Task to complete — Entries follow. Return each line that contains the word "next".
---------- Provided data ----------
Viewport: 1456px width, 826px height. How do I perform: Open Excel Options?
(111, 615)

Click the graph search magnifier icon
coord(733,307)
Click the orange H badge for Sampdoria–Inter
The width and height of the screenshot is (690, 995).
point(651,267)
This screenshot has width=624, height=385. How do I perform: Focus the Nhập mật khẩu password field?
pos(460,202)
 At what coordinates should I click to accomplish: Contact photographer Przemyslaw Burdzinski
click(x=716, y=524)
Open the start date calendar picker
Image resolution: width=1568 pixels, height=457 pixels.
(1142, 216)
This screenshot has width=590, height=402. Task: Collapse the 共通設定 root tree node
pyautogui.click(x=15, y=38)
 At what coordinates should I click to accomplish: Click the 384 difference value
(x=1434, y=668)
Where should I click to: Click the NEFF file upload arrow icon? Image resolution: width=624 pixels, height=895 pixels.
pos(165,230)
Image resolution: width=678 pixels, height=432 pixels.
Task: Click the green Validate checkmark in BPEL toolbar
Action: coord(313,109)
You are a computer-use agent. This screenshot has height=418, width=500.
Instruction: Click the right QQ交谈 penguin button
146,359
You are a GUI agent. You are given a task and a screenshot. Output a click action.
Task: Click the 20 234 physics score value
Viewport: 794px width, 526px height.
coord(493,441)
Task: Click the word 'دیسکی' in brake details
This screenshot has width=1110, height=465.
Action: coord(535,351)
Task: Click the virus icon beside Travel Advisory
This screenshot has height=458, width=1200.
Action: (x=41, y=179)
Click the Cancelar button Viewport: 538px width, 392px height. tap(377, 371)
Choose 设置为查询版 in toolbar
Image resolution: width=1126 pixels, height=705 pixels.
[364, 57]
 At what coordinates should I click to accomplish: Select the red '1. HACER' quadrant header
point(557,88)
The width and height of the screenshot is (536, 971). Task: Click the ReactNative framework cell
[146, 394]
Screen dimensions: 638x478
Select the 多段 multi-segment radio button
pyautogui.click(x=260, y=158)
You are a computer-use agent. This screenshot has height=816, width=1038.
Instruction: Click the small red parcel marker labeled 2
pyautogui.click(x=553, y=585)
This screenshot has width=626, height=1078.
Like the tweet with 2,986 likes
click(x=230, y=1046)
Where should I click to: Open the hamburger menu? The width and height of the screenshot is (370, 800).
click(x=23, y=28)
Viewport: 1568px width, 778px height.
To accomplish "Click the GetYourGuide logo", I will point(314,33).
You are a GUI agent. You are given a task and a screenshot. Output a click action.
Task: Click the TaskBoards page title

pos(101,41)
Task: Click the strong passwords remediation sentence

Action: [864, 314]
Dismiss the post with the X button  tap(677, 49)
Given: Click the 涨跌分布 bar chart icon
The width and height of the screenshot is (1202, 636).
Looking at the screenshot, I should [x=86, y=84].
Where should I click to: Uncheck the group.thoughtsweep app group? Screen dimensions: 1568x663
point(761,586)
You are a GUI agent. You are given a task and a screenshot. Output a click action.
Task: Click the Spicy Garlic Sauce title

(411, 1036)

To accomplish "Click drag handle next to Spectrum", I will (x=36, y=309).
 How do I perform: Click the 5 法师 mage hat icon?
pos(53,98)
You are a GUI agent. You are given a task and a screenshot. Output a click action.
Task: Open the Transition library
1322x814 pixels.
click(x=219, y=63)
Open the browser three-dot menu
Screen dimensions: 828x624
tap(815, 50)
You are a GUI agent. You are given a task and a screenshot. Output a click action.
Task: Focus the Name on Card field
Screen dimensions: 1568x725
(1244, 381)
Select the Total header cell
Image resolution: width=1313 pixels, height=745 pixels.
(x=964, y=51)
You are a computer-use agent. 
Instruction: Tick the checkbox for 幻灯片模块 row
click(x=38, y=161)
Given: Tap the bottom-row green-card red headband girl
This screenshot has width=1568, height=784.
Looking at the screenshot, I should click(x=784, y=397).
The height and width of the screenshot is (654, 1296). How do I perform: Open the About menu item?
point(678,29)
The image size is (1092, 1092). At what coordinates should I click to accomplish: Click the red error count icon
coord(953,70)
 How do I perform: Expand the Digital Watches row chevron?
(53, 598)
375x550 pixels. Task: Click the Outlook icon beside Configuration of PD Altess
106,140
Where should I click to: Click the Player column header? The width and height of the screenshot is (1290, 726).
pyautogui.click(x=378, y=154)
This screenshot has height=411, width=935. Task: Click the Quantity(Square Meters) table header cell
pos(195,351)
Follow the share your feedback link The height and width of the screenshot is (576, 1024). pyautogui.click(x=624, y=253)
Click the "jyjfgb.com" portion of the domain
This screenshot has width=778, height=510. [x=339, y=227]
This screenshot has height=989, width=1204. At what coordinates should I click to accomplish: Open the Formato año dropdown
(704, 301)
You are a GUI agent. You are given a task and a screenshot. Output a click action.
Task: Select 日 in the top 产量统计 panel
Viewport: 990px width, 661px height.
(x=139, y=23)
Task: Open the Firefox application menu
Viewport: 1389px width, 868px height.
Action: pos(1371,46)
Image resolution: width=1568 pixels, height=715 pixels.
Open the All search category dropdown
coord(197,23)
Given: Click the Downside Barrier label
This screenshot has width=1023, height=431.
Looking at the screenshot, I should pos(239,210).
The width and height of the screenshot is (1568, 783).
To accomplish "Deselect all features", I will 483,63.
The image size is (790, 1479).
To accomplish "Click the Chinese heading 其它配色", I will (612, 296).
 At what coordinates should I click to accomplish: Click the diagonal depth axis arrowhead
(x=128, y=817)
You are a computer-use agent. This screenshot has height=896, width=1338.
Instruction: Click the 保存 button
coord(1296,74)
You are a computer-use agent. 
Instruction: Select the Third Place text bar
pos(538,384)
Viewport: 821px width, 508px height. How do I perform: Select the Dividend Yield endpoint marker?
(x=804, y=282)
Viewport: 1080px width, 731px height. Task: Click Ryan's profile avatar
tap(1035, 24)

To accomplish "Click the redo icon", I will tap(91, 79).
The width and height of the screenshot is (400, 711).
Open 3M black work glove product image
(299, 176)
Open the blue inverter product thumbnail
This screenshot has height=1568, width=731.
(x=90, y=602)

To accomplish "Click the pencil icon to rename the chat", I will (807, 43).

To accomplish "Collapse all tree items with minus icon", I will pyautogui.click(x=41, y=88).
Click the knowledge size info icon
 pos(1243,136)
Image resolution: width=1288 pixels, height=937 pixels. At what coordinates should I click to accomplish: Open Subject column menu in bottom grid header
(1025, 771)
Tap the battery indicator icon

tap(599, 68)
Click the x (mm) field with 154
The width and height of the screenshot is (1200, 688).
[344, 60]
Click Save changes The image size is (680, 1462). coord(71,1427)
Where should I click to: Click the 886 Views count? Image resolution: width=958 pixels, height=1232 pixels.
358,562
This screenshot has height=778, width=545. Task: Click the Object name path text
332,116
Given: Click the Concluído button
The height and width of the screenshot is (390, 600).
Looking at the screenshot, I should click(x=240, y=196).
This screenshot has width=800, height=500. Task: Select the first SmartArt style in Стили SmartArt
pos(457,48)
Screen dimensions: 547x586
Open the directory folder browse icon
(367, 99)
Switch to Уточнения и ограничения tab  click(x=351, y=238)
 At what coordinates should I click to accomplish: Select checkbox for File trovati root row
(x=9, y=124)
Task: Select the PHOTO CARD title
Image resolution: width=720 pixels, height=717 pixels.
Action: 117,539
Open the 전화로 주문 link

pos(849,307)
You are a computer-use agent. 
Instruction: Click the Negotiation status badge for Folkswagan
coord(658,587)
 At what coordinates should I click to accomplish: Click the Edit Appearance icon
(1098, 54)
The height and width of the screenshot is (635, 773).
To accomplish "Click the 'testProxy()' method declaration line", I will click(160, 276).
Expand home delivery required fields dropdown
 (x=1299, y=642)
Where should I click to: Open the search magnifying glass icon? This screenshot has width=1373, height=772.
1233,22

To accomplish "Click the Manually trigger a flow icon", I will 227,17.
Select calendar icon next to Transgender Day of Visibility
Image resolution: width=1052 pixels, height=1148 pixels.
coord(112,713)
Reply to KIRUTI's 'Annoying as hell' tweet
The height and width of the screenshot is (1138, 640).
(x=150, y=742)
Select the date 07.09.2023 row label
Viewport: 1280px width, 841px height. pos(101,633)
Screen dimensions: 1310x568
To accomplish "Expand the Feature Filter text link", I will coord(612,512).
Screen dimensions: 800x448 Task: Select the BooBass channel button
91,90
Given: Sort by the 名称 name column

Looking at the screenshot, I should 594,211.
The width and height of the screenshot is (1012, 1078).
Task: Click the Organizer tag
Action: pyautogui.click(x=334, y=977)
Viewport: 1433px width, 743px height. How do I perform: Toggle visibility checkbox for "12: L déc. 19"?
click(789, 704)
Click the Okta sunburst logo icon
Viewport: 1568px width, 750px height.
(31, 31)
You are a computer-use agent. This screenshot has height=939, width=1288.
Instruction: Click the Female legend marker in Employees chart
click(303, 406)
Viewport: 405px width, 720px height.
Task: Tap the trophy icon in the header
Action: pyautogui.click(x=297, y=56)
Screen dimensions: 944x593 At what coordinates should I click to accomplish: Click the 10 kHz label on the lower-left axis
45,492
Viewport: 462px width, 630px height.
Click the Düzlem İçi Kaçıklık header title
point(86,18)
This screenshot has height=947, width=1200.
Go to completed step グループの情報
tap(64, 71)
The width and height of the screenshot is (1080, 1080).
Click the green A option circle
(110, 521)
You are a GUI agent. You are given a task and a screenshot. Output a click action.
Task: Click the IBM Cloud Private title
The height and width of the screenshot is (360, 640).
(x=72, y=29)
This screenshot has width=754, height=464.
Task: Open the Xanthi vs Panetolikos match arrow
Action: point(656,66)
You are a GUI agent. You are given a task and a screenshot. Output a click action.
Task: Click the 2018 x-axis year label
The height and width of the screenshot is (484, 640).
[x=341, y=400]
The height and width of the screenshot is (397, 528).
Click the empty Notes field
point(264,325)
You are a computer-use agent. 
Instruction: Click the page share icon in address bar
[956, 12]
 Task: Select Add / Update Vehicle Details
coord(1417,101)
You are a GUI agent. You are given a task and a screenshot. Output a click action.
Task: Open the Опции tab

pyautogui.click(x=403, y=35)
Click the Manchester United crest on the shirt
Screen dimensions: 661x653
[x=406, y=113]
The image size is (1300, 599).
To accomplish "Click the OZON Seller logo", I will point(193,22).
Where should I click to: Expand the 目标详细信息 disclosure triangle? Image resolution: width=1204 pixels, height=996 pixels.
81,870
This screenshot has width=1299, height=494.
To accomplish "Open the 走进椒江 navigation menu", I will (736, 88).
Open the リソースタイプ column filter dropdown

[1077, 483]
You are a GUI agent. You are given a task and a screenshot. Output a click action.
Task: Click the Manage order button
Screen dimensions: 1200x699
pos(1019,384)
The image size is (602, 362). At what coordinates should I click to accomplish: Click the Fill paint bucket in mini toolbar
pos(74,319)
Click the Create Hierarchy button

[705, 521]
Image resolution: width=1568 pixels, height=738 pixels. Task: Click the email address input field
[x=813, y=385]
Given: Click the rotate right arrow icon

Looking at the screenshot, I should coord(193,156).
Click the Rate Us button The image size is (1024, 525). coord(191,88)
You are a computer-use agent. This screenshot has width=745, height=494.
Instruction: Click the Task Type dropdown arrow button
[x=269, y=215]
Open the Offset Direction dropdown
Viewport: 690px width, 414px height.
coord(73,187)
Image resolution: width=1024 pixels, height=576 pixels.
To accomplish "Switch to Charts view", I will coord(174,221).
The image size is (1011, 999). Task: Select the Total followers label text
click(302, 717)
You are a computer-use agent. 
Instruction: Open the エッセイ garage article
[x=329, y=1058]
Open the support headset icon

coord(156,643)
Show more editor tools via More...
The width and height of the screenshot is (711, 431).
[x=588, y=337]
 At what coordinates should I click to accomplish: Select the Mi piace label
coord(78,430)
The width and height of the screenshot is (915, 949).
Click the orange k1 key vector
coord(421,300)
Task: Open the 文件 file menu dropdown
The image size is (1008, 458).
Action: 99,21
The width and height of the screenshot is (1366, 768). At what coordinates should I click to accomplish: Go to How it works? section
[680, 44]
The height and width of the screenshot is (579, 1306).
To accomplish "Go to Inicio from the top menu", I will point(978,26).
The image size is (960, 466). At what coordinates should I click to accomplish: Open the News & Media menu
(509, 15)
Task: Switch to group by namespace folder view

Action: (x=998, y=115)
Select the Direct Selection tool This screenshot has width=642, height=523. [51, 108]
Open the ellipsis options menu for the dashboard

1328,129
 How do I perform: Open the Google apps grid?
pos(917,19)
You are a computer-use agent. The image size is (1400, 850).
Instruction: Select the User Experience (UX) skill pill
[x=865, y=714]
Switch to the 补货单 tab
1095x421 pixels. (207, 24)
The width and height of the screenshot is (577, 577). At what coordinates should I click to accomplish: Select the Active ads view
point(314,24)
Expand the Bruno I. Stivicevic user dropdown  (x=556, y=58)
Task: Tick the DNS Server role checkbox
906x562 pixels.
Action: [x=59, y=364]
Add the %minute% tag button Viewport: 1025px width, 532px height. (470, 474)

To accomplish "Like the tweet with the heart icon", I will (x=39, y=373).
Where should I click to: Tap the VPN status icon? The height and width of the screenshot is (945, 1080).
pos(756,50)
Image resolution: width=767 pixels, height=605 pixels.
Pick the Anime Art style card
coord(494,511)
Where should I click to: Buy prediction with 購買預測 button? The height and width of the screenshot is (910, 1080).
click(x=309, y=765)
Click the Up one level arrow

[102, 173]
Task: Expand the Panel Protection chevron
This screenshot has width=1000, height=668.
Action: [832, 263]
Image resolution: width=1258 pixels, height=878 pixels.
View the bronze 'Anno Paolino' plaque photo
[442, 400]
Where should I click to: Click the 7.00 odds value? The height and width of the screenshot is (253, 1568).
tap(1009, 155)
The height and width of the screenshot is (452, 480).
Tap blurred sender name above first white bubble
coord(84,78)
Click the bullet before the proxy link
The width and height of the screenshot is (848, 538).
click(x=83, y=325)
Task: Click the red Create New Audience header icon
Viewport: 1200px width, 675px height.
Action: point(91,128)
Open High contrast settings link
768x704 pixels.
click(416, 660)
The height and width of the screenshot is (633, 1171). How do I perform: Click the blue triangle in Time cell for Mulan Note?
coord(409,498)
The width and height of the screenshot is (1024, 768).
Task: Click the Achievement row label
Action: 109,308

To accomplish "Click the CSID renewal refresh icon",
----------
Response to this task —
To accomplish "Click drag handle next to Spectrum", I will (x=36, y=309).
Select calendar icon next to Transgender Day of Visibility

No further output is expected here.